J Immunol. 2001 Sep 15;167(6):3494-504. doi: 10.4049/jimmunol.167.6.3494.
The use of chemokine antagonism as a strategy to inhibit leukocyte trafficking into inflammatory sites requires identification of the dominant chemokines mediating recruitment. The chemokine(s) directing T cells into cardiac allografts during acute rejection remain(s) unidentified. The role of the CXC chemokines IFN-gamma inducible protein 10 (IP-10) and monokine induced by IFN-gamma (Mig) in acute rejection of A/J (H-2(a)) cardiac grafts by C57BL/6 (H-2(b)) recipients was tested. Intra-allograft expression of Mig was observed at day 2 posttransplant and increased to the time of rejection at day 7 posttransplant. IP-10 mRNA and protein production were 2.5- to 8-fold lower than Mig. Whereas allografts were rejected at day 7-9 in control recipients, treatment with rabbit antiserum to Mig, but not to IP-10, prolonged allograft survival up to day 19 posttransplant. At day 7 posttransplant, allografts from Mig antiserum-treated recipients had marked reduction in T cell infiltration. At the time of rejection in Mig antiserum-treated recipients (i.e., days 17-19), intra-allograft expression of macrophage-inflammatory protein-1alpha, -1beta, and their ligand CCR5 was high, whereas expression of CXCR3, the Mig receptor, was virtually absent. Mig was produced by the allograft endothelium as well as by recipient allograft-infiltrating macrophages and neutrophils, indicating the synergistic interactions between innate and adaptive immune compartments during acute rejection. Collectively, these results indicate that Mig is a dominant recruiting factor for alloantigen-primed T cells into cardiac allografts during acute rejection. Although Mig antagonism delays acute heart allograft rejection, the results also suggest that the alloimmune response circumvents Mig antagonism through alternative mechanisms.

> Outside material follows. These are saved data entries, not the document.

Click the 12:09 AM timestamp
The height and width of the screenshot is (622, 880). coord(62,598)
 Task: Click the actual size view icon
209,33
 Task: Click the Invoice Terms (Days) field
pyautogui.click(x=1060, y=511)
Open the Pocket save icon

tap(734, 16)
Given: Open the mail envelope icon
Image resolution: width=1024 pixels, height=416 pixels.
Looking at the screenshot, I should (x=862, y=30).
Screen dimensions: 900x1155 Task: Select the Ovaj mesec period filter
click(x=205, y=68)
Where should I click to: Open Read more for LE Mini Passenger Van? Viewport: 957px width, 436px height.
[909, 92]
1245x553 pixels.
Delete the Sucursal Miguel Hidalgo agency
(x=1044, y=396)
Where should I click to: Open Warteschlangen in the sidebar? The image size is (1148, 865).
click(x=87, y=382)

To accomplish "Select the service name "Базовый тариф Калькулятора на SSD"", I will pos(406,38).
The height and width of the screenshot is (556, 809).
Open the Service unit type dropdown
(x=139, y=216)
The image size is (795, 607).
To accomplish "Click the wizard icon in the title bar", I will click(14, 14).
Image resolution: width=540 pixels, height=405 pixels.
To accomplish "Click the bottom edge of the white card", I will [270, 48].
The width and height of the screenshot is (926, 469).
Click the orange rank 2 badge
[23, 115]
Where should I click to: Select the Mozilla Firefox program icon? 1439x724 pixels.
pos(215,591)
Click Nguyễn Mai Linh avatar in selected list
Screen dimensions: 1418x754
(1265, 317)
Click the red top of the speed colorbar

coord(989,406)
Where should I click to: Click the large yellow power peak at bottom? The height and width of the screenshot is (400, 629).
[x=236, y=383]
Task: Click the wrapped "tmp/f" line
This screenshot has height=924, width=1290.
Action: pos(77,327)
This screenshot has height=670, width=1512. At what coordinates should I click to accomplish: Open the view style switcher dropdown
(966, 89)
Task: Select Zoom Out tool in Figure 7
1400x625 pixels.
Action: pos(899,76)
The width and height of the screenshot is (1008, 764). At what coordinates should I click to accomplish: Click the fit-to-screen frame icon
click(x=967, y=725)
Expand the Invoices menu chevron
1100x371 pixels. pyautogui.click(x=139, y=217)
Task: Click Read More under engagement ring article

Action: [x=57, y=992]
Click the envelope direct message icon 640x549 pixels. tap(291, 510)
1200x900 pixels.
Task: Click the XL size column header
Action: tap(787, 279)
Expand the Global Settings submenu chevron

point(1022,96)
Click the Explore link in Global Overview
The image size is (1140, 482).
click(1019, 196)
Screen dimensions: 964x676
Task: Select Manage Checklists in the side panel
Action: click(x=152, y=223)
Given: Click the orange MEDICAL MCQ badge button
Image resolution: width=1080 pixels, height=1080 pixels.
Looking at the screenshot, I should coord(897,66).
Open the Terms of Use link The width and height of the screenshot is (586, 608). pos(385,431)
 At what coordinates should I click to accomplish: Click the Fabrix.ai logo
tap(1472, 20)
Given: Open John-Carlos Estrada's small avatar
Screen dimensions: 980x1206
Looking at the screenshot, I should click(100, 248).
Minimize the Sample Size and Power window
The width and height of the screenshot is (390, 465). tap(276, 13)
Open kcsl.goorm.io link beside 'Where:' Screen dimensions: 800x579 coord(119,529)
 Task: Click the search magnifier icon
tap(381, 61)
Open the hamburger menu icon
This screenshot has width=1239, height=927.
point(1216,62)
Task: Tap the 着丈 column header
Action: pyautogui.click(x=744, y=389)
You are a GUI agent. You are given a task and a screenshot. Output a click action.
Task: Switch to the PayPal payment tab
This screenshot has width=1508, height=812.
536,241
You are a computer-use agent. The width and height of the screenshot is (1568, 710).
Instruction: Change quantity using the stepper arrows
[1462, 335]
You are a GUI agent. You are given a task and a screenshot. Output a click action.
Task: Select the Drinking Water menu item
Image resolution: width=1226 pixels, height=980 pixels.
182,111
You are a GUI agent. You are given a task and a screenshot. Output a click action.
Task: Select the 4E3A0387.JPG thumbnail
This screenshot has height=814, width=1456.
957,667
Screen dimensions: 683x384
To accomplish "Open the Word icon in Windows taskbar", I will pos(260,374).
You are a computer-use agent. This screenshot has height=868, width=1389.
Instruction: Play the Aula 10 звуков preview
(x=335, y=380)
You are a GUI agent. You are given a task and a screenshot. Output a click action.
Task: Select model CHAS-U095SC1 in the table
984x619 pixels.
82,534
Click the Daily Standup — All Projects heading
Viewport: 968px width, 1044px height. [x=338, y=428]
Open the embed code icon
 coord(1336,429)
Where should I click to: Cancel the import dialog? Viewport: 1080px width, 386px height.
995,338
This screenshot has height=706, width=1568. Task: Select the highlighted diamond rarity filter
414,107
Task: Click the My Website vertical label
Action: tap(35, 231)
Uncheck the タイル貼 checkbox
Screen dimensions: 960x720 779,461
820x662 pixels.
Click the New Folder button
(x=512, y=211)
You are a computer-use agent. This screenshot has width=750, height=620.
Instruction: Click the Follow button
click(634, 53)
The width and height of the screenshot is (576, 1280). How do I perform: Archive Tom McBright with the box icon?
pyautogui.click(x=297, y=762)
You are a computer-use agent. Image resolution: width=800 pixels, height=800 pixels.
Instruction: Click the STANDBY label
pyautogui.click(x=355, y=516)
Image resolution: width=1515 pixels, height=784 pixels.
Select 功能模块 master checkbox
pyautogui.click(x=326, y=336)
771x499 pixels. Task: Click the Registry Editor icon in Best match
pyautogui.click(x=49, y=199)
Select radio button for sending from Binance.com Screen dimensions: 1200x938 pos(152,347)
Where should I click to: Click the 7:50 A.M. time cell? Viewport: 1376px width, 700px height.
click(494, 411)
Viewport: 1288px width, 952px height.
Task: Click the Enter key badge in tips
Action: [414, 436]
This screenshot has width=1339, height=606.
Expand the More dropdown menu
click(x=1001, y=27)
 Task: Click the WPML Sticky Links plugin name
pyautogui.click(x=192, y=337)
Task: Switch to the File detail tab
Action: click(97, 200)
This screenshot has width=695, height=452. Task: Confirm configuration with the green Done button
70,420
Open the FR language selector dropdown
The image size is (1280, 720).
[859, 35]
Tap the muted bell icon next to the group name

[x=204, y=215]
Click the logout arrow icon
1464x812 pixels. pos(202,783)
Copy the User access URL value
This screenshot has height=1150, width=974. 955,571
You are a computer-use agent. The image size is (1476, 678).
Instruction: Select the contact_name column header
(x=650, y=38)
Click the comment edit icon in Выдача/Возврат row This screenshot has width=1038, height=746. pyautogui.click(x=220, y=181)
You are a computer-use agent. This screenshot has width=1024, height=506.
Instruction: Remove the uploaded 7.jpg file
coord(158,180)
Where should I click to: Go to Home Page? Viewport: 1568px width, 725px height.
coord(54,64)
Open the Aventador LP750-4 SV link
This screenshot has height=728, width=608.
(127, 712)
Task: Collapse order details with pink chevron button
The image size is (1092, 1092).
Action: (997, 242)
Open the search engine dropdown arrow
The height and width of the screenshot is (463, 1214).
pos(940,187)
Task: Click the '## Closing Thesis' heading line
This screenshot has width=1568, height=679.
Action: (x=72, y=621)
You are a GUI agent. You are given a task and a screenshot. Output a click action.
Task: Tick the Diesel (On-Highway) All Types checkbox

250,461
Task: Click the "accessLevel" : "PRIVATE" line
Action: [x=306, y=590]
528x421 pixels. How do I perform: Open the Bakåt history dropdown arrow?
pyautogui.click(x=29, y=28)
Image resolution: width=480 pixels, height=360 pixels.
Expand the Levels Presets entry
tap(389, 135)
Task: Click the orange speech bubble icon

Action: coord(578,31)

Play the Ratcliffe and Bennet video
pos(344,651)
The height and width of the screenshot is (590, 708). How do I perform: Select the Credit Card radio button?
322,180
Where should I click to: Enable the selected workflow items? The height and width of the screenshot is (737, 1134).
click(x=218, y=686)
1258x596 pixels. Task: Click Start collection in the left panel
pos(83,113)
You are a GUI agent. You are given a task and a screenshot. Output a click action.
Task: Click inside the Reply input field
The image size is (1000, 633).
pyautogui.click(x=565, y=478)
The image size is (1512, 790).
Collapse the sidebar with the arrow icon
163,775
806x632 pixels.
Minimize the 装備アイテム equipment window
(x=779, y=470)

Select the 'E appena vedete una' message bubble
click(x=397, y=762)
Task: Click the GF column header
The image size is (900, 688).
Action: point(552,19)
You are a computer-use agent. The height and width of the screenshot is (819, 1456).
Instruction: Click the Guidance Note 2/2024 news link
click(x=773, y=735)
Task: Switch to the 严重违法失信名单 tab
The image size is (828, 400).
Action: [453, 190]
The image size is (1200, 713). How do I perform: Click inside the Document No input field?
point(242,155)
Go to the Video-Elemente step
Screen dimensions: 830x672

使用趋化因子拮抗作用作为抑制白细胞迁移至炎症部位的策略,需要确定介导募集的主要趋化因子。在急性排斥反应期间,将T细胞导向心脏同种异体移植物的趋化因子仍未明确。我们测试了CXC趋化因子γ干扰素诱导蛋白10(IP-10)和γ干扰素诱导的单核因子(Mig)在C57BL/6(H-2(b))受体对A/J(H-2(a))心脏移植物急性排斥反应中的作用。在移植后第2天观察到移植物内Mig的表达,至移植后第7天排斥反应发生时其表达增加。IP-10的mRNA和蛋白产量比Mig低2.5至8倍。在对照受体中,同种异体移植物在第7 - 9天被排斥,而用兔抗Mig抗血清而非抗IP-10抗血清治疗可将同种异体移植物存活期延长至移植后第19天。在移植后第7天,来自Mig抗血清治疗受体的同种异体移植物中T细胞浸润明显减少。在Mig抗血清治疗受体发生排斥反应时(即第17 - 19天),移植物内巨噬细胞炎性蛋白-1α、-1β及其配体CCR5的表达较高,而Mig受体CXCR3的表达几乎缺失。Mig由同种异体移植物内皮细胞以及受体同种异体移植物浸润的巨噬细胞和中性粒细胞产生,表明在急性排斥反应期间固有免疫和适应性免疫区室之间存在协同相互作用。总体而言,这些结果表明Mig是急性排斥反应期间同种抗原致敏T细胞进入心脏同种异体移植物的主要募集因子。虽然Mig拮抗作用可延迟急性心脏同种异体移植排斥反应,但结果也表明同种免疫反应通过其他机制规避了Mig拮抗作用。